Читаем Рефераты для дурёхи полностью

Сам Цинциннат пытается выразить в слове мучительное предощущение неминуемой смерти, поскольку он творец, но творческие муки рождения слова подчас не дают ему это сделать, и он отделывается какими-то суррогатами слов, вроде «обаятельно» (С. 258), или пребывает в отчаянии от своего беззвучия. Все-таки он вдохновенно записывает карандашом внутренний монолог, который, вероятно, должен остаться в назидание и в памяти потомства: «…Я снимаю с себя оболочку за оболочкой (…) я дохожу путем постепенного разоблачения до последней, неделимой, твердой, сияющей точки, и эта точка говорит: я есмь! – как перстень с перлом в кровавом жиру акулы…» (С. 284) Это умопомрачительное сравнение Набокова потрясает своей вычурностью: точка говорит: «я есмь!» – и при этом сравнивается с драгоценным камнем в кровавом жиру акулы. То ли эту акулу разрезали и извлекли из ее чрева перстень, то ли ее жир действительно кровавый? Толком неизвестно.

Интересно, что по ходу повествования Цинциннат на самом деле снял с себя «как парик, голову, снял ключицы, как ремни, снял грудную клетку, как кольчугу. Снял бедра, снял ноги, снял и бросил руки, как рукавицы, в угол» (С. 252). Но это еще не так страшно. Окружающие Цинцинната персонажи делают вещи пострашней. Директор тюрьмы Родриг Иванович пожимает «в своих мясистых лиловых лапах маленькую холодную руку Цицинната» (С. 257), адвокат Роман Виссарионович молчит, глядя на главного героя, и его «крашеное лицо с синими бровями и длинной заячьей губой не выражало особого движения мысли» (С. 254). Дочь директора тюрьмы 12-летняя Эммочка с «мраморными икрами маленьких танцовщиц» играет в мяч с тюремной стеной. У нее «светящиеся волосы», которые гладит Цинциннат, и она «четвертым и пятым пальцем» (!) смахивает «прочь со щеки белокурую прядь» (С. 257), а стучит она в дверь камеры Цинцинната «не ладонями, а скорее пятками рук» (С. 260). Эммочку ловит тюремщик Родион «ракообразной рукой», а за минуту до этого Эммочка гукает в пустой глиняный кувшин, стоящий в камере Цинцинната.
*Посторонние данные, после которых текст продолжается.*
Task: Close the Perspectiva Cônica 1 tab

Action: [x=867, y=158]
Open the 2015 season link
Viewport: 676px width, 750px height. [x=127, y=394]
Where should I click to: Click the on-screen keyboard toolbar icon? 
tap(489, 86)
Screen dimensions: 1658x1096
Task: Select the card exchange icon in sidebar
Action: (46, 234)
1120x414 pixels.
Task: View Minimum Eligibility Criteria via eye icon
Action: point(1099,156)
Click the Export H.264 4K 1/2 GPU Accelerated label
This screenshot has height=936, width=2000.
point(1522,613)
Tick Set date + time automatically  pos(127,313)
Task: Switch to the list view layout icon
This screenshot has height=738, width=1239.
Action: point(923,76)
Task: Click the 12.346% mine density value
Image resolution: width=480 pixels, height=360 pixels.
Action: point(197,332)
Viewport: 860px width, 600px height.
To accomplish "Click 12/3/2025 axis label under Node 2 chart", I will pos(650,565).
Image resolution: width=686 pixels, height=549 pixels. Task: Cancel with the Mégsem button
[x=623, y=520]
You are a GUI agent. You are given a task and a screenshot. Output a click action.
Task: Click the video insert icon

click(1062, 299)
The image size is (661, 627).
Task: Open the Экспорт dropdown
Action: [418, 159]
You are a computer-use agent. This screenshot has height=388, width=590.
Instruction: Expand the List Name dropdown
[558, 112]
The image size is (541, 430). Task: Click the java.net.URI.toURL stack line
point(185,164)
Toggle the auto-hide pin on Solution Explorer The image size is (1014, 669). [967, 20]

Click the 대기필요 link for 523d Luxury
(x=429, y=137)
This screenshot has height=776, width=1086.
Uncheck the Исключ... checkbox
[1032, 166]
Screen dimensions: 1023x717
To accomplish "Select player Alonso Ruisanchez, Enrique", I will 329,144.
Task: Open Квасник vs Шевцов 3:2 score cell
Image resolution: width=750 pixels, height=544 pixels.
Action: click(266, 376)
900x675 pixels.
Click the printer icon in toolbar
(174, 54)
М-сье Пьер, сосед Цинцинната из соседней камеры, который должен быть на одном эшафоте с Цинциннатом, поскольку его обвиняют в попытке организовать Цинциннатов побег, отличается крепкой акробатической закваской, несмотря на то что он маленький и круглый, «с плотно скрещенными жирными ляжками (С. 294). В камере Цинцинната м-сье Пьер одним прыжком вскакивает на стол, цепляет зубами спинку стула, перевернув его верх тормашками, так что его вставная челюсть на шарнирах остается держать спинку мертвой хваткой, выскочив изо рта м-сье Пьера, но навечно оставив следы зубов на спинке стула.

Единственное существо, к которому Цинциннат испытывает нежность и ради которого хотел бы жить, – его возлюбленная жена Марфинька. Да и она с самого начала их связи изменяет ему с каждым встречным и поперечным, направо и налево, заставляя Цинцинната рыдать в уборной. Она рожает не от Цинцинната двух уродов и недоумков-инвалидов. Эта Марфинька приходит к Цинциннату на свидание перед казнью с кучей родственников и «со всею мебелью» (С. 289).

Здесь Набоков превзошел сам себя: в сцене свидания не только люди распадаются на куски и части, но и вещи приобретают черты живых, страшных существ, которые со своим жутким оскалом обрушиваются на беднягу Цинцинната. Широкий зеркальный шкап явился к герою «со своим личным отражением (а именно: уголок супружеской спальни, – полоса солнца на полу, оброненная перчатка и открытая в глубине дверь)» (С. 290). Не Цинциннатов сын-урод притащил ортопедический велосипед (!) (обычно в таком сочетании употребляются слова «ортопедическое кресло» или «ортопедический корсет»; Набоков делает своего героя-урода ортопедическим спортсменом на ортопедическом велосипеде). Марфинька прибыла на встречу к мужу-смертнику на собственной вытканной розами кушетке в сопровождении корректного молодого человека «с безукоризненным профилем» (С. 289). Тот укутывал ноги шалью Марфиньке, лежавшей на кушетке и страдавшей от приступа мигрени. Двое тюремщиков после свидания так и вынесли кушетку вместе с Марфинькой, точно гроб с трупом. А два брата Марфиньки – одни чернявый, другой белокурый с траурной креповой повязкой на рукаве – выехали из камеры Цинцинната верхом друг на друге, «как живая гора» (С. 293).